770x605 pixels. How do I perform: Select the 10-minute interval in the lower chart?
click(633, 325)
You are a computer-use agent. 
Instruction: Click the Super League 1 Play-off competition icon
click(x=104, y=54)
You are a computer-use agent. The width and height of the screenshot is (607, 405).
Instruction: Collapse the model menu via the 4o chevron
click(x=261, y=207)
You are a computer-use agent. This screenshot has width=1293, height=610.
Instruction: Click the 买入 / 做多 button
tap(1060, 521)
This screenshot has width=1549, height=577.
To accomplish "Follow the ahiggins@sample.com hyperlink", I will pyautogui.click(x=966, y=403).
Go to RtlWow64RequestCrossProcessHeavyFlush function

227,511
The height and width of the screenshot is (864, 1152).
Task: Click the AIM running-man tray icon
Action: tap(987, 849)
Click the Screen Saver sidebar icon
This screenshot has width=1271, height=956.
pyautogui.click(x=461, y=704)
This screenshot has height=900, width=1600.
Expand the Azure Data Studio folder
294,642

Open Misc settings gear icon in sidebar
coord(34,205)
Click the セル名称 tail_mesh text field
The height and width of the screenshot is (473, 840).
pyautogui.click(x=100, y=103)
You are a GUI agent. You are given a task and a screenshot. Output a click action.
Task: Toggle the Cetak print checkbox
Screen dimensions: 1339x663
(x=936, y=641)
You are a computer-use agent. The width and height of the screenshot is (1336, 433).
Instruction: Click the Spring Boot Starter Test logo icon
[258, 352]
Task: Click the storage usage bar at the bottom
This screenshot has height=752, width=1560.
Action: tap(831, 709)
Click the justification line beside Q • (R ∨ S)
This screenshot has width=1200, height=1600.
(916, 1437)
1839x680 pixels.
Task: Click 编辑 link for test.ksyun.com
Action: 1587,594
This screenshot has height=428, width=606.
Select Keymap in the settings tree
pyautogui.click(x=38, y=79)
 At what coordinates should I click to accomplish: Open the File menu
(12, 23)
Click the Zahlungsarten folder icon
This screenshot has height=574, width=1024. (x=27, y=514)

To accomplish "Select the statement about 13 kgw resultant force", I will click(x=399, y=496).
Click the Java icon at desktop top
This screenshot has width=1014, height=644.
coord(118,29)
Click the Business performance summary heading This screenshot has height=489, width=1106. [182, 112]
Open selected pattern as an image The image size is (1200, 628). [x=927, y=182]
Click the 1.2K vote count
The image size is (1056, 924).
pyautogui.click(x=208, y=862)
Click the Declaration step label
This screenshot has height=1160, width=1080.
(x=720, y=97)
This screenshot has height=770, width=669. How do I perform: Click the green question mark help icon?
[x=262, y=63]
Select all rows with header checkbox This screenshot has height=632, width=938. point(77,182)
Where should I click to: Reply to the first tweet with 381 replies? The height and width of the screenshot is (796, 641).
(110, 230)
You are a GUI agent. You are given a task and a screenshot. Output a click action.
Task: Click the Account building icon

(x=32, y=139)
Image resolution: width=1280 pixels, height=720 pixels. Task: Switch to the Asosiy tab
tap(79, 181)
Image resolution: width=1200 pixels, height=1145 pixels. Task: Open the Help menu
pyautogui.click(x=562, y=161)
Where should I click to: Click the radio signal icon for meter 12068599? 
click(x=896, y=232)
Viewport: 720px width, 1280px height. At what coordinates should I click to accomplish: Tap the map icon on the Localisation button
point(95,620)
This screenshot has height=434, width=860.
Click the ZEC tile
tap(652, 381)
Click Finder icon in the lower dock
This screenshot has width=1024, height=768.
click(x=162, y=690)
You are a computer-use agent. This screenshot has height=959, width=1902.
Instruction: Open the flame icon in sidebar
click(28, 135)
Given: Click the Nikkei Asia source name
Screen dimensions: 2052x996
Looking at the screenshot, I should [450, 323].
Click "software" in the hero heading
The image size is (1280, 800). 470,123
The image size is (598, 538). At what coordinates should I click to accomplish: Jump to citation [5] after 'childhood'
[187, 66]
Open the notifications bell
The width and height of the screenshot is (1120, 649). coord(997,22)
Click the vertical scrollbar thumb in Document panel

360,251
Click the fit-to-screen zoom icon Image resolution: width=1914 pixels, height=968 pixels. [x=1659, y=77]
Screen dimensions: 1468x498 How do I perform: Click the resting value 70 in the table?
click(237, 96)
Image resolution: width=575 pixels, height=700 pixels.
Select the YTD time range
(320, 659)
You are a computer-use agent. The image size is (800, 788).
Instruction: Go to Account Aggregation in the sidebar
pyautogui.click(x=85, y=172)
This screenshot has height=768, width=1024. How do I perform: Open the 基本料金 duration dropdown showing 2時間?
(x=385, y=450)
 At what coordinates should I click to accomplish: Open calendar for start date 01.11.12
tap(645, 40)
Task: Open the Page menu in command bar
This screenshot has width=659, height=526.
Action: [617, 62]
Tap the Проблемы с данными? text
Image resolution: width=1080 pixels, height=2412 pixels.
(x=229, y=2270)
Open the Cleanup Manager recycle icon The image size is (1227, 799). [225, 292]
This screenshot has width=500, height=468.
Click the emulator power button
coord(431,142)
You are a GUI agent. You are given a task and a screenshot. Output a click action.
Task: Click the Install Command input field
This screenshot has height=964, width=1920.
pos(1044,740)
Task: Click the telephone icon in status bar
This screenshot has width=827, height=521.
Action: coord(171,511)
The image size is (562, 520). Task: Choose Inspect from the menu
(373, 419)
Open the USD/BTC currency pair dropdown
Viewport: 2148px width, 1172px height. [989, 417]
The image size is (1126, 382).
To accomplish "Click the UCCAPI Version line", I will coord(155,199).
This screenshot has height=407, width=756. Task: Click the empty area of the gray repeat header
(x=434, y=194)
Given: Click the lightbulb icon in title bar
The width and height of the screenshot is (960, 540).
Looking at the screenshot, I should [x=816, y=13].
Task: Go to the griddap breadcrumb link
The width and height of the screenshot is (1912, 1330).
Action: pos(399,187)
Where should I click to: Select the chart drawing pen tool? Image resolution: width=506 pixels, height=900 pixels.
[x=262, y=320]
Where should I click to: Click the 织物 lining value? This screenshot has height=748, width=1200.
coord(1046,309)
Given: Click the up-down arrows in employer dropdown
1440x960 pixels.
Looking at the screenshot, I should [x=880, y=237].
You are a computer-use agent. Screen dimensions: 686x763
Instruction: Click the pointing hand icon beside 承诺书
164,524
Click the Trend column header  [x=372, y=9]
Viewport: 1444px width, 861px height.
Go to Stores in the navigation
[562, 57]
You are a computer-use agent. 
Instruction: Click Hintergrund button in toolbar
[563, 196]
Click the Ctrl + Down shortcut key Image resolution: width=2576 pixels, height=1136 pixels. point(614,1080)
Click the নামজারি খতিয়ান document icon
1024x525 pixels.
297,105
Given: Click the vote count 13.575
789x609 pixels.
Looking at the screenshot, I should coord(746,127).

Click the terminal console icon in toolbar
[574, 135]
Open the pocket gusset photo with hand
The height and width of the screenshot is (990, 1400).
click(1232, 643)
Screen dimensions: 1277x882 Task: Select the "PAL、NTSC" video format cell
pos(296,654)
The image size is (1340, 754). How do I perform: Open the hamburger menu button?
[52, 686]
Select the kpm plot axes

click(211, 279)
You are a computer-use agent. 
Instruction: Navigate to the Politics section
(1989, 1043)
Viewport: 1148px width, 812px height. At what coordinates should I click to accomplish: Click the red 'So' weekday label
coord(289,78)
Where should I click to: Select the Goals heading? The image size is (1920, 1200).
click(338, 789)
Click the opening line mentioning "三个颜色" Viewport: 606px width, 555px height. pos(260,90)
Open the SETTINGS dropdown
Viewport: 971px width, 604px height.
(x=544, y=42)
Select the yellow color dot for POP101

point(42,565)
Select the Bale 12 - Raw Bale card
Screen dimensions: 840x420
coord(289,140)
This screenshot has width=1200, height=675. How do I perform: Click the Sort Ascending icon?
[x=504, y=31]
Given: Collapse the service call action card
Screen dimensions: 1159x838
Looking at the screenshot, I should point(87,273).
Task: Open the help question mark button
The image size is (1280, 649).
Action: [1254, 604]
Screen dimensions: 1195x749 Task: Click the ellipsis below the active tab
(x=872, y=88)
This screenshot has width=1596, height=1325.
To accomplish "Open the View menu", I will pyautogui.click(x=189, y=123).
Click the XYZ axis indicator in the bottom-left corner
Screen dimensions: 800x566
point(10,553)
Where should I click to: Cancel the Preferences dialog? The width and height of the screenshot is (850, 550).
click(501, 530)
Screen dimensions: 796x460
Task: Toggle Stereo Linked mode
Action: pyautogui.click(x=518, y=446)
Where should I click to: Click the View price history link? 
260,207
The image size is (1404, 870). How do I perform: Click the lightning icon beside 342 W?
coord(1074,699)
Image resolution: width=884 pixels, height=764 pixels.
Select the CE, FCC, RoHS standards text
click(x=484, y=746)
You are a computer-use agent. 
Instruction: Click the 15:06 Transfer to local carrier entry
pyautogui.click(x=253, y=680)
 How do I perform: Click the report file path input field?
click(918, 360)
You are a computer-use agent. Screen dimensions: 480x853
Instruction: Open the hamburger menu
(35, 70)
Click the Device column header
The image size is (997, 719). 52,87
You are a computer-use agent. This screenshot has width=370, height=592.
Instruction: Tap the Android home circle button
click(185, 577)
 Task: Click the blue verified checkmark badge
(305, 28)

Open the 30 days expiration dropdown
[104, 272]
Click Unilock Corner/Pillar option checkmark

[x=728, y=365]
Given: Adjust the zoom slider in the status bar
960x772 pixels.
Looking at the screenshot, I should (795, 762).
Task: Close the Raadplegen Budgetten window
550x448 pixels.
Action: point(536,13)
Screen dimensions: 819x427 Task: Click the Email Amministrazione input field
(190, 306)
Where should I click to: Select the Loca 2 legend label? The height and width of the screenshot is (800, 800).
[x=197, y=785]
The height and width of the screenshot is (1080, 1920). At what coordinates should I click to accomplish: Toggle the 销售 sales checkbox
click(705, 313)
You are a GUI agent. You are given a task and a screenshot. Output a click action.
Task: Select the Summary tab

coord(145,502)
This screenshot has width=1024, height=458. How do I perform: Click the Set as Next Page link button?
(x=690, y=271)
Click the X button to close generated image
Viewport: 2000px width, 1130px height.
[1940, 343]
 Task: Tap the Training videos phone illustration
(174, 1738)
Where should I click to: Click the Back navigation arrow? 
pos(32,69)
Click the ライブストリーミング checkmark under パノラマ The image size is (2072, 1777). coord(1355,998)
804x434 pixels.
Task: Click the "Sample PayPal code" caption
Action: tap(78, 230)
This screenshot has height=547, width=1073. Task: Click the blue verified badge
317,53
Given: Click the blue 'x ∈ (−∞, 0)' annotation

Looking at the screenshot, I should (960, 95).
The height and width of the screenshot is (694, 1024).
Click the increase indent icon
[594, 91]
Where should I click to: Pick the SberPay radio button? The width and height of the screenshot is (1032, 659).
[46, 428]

= = = = = = =

WORK INSTRUCTION >> Restate word for word the lines in the material above from the one with "This screenshot has width=500, height=468." to the one with "Task: Click the telephone icon in status bar"; both of those lines count, and nothing else does.

SOLUTION FOR THIS EXERCISE >>
This screenshot has width=500, height=468.
Click the emulator power button
coord(431,142)
You are a GUI agent. You are given a task and a screenshot. Output a click action.
Task: Click the Install Command input field
This screenshot has height=964, width=1920.
pos(1044,740)
Task: Click the telephone icon in status bar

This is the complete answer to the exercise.